PyBites Module of the Week – Pexpect

By on 27 July 2017

This week I discovered the Pexpect module. Where have you been all my life?!

What is Pexpect?

Pexpect is a cool automation module. Its main function is to automate interactive processes that provide predictable output. Think apps like telnet, ssh, git and so forth.
We automate these by telling pexpect what to expect from the application and then what to send back.

Pexpect essentially takes your place as a human and starts interacting with the application on your behalf!

The easiest way to explain this is to show you.

Key Functionality

There are two main uses for Pexpect that I’ll touch on in this article: spawn and run.

The Spawn Class

pexpect.spawn() is used to start your application off. The parameter you pass to it is the command you as a human overlord would type into your OS CLI. Eg:

child = pexpect.spawn(‘ssh user@192.168.1.1’)

Using this example, pexpect will kick off an ssh connection the host. We then have to tell pexpect what to expect back.

pexpect.expect(‘user@10.1.1.10’s password:’)

You can see that I’m literally telling pexpect what it should see when it initiates the first ssh command. I want pexpect to log into this box for me so I’ll need it to pass on my password (never hardcode your password into a script!):

pexpect.sendline(‘password’)

Pexpect has just submitted my password which results in the ssh connection being successful. I then go back and forth over and over until it’s accomplished the task.

It’s quite a manual process and seems a bit “hacky” but it’s totally cool!

The Run Function

The run function is a little less exciting. It does what its name implies, run’s a command.

It’ll return the output of said command (if any).
****
## To do
1. In the Pexpect post, why does the author have pexpect send the password in the ssh example? Answer in one to three sentences.
2. Carry on writing the Pexpect post from the point where it stops.
These items were taken from a different source than the Pexpect post.

[Stored items]
****
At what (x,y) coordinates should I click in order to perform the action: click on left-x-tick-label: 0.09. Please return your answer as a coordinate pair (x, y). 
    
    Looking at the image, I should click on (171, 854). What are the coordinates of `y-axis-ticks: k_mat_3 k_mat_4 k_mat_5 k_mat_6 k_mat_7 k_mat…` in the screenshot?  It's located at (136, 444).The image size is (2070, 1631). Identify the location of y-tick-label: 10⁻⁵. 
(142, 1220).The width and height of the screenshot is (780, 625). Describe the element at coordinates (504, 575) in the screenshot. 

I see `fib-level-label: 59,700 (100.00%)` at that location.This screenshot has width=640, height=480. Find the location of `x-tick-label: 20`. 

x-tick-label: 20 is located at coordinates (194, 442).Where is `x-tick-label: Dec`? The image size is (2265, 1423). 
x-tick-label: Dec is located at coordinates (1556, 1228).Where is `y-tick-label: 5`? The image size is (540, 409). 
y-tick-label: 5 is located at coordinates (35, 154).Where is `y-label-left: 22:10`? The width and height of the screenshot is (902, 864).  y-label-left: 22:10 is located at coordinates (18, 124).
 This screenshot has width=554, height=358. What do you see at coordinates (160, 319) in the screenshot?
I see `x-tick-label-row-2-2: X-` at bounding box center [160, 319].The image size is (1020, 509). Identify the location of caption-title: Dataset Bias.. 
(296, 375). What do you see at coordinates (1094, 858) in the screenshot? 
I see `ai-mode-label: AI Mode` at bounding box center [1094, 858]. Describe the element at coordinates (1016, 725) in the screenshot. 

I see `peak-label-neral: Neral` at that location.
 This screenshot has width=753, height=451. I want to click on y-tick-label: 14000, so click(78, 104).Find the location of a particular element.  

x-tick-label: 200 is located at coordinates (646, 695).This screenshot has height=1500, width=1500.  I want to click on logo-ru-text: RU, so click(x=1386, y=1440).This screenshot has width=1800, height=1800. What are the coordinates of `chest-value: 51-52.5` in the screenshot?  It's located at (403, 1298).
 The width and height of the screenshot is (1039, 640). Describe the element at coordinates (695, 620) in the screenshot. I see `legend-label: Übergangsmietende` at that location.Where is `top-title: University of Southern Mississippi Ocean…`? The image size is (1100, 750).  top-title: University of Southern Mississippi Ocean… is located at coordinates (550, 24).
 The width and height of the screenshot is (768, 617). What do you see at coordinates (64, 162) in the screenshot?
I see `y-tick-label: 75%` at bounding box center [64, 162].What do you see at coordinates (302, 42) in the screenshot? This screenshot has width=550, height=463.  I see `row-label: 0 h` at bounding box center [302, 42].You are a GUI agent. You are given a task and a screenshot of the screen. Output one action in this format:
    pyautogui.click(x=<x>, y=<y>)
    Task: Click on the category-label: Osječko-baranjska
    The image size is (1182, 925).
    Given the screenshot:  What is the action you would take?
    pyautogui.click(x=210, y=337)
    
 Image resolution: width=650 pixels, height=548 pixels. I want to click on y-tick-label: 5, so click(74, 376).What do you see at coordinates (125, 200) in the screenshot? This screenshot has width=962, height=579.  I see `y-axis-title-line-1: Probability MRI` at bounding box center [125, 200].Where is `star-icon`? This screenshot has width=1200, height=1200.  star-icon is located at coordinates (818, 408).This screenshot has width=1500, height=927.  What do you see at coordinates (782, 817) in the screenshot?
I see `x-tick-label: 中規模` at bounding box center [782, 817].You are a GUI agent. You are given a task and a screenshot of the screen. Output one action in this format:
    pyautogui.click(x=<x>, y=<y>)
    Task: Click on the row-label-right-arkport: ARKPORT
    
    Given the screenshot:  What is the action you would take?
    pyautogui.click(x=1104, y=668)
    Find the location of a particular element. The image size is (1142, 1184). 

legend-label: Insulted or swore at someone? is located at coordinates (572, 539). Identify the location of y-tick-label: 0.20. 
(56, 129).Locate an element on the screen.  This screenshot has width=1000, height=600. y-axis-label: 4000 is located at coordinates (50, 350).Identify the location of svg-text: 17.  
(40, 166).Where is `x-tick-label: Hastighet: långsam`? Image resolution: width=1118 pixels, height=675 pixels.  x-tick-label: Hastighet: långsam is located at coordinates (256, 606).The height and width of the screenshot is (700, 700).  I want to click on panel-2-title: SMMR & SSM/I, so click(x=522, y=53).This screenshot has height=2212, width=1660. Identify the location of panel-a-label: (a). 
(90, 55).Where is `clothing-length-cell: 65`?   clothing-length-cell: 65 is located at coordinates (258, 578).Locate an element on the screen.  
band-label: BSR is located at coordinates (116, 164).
****
## Responses by task
1. The author wants pexpect to log into the box on their behalf, so it has to pass on the password. Once pexpect submits it, the ssh connection succeeds.

2.
It’s useful for things like kicking off a process or just starting or stopping a service. Pretty much anything that doesn’t really need the depth of the spawn class. For example:

from pexpect import *
run(‘service dhcp restart’)
run(‘cd /repo && git pull)

Standalone this isn’t mind blowing given we have os.system and even crontab but I love having multiple options when writing a script!

Example

As a one off, I wrote this script to ssh into my home NAS and manually kick off my drink water reminder emailer:

import pexpect
import time

child = pexpect.spawn('ssh user@192.1.1.0’)
time.sleep(2)

child.expect('user@10.1.1.10's password:')
time.sleep(2)

child.sendline(‘password’)
time.sleep(2)

child.expect('# ')
child.sendline('cd /opt/development/drink_water && /usr/bin/python3 water_reminder.py')

child.expect('# ')
child.sendline('exit')

print(‘success!’)

  • I’ve put some quick sleeps in just to pause the script to allow time for the previous command to return.

  • Note the inclusion of the shell prompt # itself. This is actually necessary and indicates the return of the previous command.

Conclusion

While some of these use cases are definitely solvable using other functions and modules I’m still impressed by the possibilities of Pexpect. It’s quite flexible given I’m able to code in the return expectation.

I could have if statements to account for different kinds of return values (true or false etc). If the expect is different to what I’m… expecting (ha!), then I’d re-run the previous command or just exit with a fail. Lot’s of interesting things to try!

And yes, I know, a lot of this has already been solved by cron. I love cron so I won’t argue with you. I will say that not everything is an OS with cron. Start thinking home automation and suddenly Pexpect seems a little more usable!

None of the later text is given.